Written exercise>
Copy out, word for word, the rows below starting at the one that contains "[Menu] (292, 20)" and ending at the one that contains "市政府各部门 (949, 2238)", with both of those rows included.

Exercise input>
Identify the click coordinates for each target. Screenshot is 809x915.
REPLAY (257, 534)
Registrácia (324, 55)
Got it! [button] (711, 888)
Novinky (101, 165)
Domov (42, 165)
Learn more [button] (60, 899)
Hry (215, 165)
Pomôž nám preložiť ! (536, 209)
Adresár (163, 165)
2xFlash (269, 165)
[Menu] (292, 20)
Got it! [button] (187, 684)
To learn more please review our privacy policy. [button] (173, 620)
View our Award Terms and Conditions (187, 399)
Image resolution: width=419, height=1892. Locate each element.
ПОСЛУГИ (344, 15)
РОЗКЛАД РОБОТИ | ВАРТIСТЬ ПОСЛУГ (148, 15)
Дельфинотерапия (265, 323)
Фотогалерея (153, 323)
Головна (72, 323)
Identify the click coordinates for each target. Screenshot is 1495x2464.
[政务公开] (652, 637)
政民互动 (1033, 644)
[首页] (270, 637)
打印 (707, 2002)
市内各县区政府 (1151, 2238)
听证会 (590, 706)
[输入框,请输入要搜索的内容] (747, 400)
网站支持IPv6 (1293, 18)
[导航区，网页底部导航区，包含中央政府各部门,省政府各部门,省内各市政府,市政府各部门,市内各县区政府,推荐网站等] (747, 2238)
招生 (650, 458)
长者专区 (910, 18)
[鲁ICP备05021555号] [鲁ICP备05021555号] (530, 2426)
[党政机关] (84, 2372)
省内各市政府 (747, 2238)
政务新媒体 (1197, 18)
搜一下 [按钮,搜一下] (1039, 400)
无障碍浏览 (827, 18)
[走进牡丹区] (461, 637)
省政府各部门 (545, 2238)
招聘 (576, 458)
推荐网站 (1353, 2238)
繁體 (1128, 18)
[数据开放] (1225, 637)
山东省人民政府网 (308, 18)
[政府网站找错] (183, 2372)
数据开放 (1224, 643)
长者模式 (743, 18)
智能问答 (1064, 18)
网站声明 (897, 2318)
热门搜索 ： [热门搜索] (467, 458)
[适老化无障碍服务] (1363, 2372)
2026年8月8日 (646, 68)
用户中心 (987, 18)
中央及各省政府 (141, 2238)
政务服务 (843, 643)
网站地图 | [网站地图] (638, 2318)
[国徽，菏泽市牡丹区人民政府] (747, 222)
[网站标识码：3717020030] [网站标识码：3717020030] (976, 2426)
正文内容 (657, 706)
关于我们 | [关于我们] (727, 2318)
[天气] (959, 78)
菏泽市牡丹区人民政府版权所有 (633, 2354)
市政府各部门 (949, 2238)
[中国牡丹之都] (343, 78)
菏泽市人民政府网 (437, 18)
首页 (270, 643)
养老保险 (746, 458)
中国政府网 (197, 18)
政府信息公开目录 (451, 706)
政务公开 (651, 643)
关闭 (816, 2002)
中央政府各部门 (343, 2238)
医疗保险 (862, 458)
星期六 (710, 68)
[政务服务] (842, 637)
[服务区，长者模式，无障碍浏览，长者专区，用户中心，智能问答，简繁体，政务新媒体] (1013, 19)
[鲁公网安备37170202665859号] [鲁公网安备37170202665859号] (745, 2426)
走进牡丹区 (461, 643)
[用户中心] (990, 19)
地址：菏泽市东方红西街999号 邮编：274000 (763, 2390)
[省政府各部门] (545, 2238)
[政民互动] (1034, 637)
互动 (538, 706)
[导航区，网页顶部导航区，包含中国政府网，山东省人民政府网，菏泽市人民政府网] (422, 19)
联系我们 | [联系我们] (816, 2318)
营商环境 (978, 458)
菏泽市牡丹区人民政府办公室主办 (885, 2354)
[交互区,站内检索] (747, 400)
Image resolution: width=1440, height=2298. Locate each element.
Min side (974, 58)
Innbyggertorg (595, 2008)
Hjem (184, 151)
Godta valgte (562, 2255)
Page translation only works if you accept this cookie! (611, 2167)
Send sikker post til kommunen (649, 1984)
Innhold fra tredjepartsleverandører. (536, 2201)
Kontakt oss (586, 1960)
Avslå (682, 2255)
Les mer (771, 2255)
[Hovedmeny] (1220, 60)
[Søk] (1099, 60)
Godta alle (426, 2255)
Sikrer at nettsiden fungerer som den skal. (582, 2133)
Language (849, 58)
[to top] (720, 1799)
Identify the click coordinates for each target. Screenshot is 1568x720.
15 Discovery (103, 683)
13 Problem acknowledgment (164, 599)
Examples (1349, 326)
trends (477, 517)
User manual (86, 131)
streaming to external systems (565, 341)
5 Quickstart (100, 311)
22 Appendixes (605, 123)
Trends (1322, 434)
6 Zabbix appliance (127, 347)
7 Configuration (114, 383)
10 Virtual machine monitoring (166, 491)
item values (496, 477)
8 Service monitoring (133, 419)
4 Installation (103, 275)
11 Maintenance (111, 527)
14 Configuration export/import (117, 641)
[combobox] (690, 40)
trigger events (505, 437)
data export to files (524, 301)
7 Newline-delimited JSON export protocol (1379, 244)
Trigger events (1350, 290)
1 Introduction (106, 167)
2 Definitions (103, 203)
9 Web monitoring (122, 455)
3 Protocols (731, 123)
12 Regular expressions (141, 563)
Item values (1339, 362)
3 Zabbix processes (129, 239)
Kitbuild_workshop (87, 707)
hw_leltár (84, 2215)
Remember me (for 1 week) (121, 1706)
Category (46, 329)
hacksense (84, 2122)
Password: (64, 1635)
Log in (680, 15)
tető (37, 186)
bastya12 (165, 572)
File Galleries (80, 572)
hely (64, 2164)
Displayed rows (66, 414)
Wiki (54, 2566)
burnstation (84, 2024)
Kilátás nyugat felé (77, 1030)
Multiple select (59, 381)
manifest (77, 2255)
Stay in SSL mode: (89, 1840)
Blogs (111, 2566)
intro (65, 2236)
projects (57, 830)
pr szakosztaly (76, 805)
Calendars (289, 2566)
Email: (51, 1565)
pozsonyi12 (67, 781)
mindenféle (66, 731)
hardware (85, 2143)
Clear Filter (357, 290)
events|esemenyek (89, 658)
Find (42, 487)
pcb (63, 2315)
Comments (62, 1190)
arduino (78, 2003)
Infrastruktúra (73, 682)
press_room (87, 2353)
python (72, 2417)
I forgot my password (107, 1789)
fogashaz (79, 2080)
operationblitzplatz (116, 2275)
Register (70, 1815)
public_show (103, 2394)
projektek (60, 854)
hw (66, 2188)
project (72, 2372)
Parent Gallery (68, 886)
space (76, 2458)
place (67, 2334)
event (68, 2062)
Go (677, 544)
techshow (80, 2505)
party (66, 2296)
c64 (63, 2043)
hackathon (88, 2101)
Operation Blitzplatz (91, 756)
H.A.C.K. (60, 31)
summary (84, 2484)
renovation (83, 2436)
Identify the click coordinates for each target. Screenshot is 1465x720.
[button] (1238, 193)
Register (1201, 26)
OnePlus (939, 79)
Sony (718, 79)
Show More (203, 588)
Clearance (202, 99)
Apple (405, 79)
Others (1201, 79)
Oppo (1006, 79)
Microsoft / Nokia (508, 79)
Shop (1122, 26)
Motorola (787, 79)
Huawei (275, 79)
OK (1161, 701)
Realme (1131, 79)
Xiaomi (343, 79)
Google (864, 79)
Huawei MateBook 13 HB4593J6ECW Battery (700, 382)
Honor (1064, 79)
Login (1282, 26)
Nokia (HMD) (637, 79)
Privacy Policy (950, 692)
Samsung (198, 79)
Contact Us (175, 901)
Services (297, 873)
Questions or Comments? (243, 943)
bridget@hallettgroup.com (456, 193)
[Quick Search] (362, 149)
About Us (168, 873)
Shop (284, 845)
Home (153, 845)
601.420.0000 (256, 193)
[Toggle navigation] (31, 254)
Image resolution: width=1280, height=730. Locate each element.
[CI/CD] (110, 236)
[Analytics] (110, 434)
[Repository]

Correct response>
[Menu] (292, 20)
Got it! [button] (187, 684)
To learn more please review our privacy policy. [button] (173, 620)
View our Award Terms and Conditions (187, 399)
Image resolution: width=419, height=1892. Locate each element.
ПОСЛУГИ (344, 15)
РОЗКЛАД РОБОТИ | ВАРТIСТЬ ПОСЛУГ (148, 15)
Дельфинотерапия (265, 323)
Фотогалерея (153, 323)
Головна (72, 323)
Identify the click coordinates for each target. Screenshot is 1495x2464.
[政务公开] (652, 637)
政民互动 (1033, 644)
[首页] (270, 637)
打印 (707, 2002)
市内各县区政府 (1151, 2238)
听证会 (590, 706)
[输入框,请输入要搜索的内容] (747, 400)
网站支持IPv6 (1293, 18)
[导航区，网页底部导航区，包含中央政府各部门,省政府各部门,省内各市政府,市政府各部门,市内各县区政府,推荐网站等] (747, 2238)
招生 (650, 458)
长者专区 (910, 18)
[鲁ICP备05021555号] [鲁ICP备05021555号] (530, 2426)
[党政机关] (84, 2372)
省内各市政府 (747, 2238)
政务新媒体 (1197, 18)
搜一下 [按钮,搜一下] (1039, 400)
无障碍浏览 (827, 18)
[走进牡丹区] (461, 637)
省政府各部门 (545, 2238)
招聘 (576, 458)
推荐网站 (1353, 2238)
繁體 (1128, 18)
[数据开放] (1225, 637)
山东省人民政府网 (308, 18)
[政府网站找错] (183, 2372)
数据开放 (1224, 643)
长者模式 (743, 18)
智能问答 (1064, 18)
网站声明 (897, 2318)
热门搜索 ： [热门搜索] (467, 458)
[适老化无障碍服务] (1363, 2372)
2026年8月8日 (646, 68)
用户中心 (987, 18)
中央及各省政府 (141, 2238)
政务服务 (843, 643)
网站地图 | [网站地图] (638, 2318)
[国徽，菏泽市牡丹区人民政府] (747, 222)
[网站标识码：3717020030] [网站标识码：3717020030] (976, 2426)
正文内容 (657, 706)
关于我们 | [关于我们] (727, 2318)
[天气] (959, 78)
菏泽市牡丹区人民政府版权所有 (633, 2354)
市政府各部门 (949, 2238)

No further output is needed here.